Collected data entries:

----------

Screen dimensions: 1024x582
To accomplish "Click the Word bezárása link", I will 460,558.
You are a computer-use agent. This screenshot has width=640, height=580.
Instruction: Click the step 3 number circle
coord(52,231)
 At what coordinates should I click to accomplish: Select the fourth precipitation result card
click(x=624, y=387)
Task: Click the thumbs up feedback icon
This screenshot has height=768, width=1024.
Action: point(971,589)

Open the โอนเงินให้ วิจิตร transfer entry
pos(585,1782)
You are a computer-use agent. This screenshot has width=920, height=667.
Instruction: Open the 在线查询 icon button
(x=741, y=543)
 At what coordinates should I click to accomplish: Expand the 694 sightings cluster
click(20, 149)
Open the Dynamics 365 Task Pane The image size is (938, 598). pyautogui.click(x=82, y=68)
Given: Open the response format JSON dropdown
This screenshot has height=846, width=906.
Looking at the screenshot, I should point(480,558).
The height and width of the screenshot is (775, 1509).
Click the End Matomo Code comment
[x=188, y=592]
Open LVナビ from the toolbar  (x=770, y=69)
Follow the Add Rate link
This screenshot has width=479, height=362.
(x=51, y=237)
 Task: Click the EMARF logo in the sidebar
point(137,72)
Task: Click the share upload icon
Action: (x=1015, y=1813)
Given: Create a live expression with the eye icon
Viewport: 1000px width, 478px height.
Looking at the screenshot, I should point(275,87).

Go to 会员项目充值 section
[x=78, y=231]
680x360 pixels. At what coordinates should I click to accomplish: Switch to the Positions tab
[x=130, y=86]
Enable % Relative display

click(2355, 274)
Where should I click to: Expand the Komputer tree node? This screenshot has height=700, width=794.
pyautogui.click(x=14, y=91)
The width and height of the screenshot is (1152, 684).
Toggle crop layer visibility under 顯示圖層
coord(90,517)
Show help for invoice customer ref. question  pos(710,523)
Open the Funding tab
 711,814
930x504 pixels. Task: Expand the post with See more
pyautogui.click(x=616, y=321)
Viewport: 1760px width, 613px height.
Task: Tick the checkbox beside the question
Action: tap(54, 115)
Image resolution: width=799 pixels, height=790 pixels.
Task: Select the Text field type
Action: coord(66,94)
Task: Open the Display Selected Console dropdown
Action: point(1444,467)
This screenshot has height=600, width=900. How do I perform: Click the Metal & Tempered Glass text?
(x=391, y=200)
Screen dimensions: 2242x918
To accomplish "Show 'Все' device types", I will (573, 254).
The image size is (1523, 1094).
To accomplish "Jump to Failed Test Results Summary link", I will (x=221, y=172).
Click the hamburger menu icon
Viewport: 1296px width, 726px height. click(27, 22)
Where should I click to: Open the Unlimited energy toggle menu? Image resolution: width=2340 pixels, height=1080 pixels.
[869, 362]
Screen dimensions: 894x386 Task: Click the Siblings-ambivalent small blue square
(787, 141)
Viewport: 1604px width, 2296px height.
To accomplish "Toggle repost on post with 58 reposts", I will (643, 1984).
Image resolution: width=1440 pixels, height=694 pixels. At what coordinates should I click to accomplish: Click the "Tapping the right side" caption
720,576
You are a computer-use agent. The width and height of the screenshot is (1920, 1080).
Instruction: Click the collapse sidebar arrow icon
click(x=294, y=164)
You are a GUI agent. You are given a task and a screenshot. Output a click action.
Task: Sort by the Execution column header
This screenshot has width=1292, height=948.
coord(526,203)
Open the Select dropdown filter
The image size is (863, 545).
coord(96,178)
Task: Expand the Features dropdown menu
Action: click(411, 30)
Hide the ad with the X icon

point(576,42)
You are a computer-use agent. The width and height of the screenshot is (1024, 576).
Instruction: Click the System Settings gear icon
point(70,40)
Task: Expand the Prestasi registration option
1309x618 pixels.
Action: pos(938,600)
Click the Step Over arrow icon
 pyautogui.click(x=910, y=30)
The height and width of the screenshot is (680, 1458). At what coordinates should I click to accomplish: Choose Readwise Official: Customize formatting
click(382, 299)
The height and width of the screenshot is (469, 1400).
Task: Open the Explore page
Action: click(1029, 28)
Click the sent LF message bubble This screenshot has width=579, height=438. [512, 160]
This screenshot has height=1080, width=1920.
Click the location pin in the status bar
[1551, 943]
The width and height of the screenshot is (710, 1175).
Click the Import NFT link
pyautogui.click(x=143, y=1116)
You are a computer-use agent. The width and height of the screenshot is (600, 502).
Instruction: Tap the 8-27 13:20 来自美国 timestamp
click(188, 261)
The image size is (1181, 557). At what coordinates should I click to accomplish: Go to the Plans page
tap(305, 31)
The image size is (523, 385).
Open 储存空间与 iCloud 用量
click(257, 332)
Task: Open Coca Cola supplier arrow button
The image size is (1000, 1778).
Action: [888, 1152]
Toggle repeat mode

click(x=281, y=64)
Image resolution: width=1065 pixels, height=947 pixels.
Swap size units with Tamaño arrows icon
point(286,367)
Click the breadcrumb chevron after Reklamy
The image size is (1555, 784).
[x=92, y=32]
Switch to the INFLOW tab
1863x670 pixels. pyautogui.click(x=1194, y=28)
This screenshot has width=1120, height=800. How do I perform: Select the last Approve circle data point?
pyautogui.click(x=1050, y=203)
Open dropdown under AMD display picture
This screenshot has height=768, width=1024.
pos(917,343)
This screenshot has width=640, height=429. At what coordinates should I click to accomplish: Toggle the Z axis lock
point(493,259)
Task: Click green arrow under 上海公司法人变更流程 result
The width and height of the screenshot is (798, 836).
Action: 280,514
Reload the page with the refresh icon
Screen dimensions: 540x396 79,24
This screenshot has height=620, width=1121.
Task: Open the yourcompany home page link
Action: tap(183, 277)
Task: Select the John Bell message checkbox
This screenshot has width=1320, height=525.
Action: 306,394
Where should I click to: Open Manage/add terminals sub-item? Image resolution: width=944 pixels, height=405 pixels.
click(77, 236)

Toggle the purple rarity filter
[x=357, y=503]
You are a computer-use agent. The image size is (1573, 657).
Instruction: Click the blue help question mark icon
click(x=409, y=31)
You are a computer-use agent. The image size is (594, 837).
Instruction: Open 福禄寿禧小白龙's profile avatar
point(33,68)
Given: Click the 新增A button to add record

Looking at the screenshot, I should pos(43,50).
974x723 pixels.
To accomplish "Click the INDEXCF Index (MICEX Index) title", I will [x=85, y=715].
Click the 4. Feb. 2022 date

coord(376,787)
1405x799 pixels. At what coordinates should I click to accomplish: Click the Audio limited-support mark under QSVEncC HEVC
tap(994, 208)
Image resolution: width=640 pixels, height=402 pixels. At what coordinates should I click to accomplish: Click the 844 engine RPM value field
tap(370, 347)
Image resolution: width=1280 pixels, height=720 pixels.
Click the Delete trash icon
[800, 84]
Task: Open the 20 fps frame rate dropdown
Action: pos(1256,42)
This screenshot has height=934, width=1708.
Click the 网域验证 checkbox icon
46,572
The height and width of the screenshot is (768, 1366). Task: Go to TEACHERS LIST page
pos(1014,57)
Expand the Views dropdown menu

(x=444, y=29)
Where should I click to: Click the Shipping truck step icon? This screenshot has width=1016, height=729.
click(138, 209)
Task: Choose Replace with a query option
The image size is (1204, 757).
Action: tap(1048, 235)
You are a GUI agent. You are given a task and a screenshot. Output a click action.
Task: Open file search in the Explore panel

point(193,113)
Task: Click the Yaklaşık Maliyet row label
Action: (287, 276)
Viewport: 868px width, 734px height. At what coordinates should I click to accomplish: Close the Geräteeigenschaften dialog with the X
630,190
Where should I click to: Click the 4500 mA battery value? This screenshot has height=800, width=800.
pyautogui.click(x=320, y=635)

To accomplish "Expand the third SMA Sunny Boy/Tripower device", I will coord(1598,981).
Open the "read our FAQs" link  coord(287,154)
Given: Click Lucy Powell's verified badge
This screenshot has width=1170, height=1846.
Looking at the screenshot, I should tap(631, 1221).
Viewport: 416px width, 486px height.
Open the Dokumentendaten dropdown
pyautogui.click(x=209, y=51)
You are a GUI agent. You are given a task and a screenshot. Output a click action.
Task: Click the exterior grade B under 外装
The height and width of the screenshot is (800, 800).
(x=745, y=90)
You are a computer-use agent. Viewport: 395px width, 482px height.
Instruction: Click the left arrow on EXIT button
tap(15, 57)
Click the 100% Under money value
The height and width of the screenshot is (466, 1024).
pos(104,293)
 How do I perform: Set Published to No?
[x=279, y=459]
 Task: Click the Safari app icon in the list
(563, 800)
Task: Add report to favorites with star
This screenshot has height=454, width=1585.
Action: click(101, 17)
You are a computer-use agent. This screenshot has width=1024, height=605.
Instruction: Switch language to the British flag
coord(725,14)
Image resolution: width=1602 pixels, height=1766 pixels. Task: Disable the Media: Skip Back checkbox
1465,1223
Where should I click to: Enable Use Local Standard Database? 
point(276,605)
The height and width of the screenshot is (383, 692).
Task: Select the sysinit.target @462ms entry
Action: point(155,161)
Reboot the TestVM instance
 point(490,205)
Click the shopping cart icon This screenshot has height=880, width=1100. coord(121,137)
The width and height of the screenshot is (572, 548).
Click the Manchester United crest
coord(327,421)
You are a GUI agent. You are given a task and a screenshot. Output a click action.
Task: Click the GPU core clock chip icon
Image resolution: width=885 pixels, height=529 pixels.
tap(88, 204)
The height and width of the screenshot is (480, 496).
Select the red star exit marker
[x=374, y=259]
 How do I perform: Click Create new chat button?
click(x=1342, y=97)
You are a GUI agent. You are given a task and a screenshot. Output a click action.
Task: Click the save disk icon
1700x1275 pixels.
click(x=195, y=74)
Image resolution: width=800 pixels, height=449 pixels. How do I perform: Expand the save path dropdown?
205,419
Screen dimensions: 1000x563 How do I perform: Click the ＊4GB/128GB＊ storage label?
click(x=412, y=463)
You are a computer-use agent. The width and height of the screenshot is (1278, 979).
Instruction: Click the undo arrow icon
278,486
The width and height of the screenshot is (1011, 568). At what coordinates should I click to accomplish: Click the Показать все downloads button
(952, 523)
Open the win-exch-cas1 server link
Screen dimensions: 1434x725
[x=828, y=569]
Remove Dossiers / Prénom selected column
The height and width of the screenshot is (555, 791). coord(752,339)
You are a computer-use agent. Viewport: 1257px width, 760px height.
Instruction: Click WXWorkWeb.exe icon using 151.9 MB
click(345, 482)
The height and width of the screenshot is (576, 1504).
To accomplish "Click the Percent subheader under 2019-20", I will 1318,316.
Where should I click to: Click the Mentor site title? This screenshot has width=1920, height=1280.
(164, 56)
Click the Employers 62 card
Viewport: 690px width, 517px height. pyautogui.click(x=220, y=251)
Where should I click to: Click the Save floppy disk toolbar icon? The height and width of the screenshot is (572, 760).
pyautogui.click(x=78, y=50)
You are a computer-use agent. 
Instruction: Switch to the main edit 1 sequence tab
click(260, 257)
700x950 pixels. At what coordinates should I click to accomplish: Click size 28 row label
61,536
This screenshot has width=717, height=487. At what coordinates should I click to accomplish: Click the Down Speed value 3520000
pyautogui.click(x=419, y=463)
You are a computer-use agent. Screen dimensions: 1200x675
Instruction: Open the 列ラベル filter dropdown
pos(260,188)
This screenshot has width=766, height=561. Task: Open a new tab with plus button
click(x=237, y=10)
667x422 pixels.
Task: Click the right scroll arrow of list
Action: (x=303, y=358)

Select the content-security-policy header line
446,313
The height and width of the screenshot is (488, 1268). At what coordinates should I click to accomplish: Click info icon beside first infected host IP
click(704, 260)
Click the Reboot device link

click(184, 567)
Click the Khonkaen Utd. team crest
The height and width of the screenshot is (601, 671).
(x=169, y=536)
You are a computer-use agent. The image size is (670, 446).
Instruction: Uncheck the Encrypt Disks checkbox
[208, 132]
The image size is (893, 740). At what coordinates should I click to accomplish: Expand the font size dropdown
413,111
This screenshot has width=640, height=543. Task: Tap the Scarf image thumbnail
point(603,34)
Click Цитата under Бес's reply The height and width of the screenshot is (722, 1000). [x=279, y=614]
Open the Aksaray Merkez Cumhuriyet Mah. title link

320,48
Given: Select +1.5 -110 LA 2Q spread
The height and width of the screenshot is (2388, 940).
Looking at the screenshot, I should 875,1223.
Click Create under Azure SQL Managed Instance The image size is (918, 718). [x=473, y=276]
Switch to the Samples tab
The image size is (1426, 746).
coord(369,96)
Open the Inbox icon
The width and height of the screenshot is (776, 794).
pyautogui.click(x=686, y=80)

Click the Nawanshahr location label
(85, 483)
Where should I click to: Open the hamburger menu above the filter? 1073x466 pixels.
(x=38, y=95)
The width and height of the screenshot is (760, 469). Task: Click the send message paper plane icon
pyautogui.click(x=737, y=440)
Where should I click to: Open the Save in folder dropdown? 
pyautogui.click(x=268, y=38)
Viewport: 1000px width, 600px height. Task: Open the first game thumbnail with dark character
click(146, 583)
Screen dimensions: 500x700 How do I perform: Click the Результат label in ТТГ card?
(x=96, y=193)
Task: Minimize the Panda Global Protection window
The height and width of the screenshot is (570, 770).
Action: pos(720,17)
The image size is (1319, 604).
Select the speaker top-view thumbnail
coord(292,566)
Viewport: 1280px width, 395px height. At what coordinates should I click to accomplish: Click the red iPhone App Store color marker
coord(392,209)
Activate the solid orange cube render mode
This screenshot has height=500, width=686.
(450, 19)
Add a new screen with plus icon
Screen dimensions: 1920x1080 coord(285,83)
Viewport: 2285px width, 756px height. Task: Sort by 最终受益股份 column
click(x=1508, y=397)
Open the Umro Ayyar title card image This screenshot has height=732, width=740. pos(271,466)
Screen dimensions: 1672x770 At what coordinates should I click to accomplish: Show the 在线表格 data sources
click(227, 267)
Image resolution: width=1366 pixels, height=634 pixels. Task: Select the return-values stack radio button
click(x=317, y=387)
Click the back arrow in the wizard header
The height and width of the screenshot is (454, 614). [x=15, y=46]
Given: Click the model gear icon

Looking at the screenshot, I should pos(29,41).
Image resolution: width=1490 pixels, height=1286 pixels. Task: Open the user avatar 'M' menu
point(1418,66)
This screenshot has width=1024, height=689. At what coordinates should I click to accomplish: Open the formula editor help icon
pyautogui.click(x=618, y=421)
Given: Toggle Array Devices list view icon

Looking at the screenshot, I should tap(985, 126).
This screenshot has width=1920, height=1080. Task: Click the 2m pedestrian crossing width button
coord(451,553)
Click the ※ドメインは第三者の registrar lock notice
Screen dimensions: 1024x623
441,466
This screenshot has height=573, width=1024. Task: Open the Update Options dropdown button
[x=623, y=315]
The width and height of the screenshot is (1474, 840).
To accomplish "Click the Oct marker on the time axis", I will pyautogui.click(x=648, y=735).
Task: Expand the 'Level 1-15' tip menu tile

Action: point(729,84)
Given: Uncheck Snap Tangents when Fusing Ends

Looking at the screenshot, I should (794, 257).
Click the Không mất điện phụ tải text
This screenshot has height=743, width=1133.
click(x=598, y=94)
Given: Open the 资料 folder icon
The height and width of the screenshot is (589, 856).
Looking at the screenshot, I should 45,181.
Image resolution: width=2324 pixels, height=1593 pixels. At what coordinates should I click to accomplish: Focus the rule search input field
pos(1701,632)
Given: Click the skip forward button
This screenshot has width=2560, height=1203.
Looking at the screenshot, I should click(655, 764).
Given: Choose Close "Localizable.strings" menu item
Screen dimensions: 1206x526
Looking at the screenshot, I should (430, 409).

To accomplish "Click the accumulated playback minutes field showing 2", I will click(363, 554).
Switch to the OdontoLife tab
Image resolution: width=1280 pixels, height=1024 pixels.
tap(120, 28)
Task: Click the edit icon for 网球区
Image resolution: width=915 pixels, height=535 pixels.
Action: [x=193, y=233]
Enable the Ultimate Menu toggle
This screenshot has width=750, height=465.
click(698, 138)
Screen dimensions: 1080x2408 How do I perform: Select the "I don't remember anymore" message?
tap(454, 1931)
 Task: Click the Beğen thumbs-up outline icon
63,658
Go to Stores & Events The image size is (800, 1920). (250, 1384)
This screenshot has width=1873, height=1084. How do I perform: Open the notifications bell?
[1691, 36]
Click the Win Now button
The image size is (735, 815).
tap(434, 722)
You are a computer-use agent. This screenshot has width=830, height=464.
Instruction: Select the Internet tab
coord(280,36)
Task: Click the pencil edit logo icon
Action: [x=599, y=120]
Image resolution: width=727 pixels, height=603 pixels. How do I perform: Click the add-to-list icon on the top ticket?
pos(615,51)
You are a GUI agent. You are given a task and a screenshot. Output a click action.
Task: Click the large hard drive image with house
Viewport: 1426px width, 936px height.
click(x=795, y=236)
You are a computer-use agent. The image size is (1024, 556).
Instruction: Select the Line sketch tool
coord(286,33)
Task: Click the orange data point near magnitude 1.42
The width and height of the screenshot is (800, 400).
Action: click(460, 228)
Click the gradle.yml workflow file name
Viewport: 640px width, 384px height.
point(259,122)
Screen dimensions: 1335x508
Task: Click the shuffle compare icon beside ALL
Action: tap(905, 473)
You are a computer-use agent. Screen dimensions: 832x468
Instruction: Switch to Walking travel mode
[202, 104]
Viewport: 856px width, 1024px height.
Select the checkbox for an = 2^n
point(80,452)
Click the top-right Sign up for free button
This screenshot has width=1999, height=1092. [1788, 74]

----------

WHAT NEEDS TO BE DONE
Your answer should be the lines above, from the line containing "Task: Click the Beğen thumbs-up outline icon" up to and including the line containing "Task: Click the orange", reproduced exactly and with nothing else.

ANSWER TO THE PROBLEM
 Task: Click the Beğen thumbs-up outline icon
63,658
Go to Stores & Events The image size is (800, 1920). (250, 1384)
This screenshot has width=1873, height=1084. How do I perform: Open the notifications bell?
[1691, 36]
Click the Win Now button
The image size is (735, 815).
tap(434, 722)
You are a computer-use agent. This screenshot has width=830, height=464.
Instruction: Select the Internet tab
coord(280,36)
Task: Click the pencil edit logo icon
Action: [x=599, y=120]
Image resolution: width=727 pixels, height=603 pixels. How do I perform: Click the add-to-list icon on the top ticket?
pos(615,51)
You are a GUI agent. You are given a task and a screenshot. Output a click action.
Task: Click the large hard drive image with house
Viewport: 1426px width, 936px height.
click(x=795, y=236)
You are a computer-use agent. The image size is (1024, 556).
Instruction: Select the Line sketch tool
coord(286,33)
Task: Click the orange data point near magnitude 1.42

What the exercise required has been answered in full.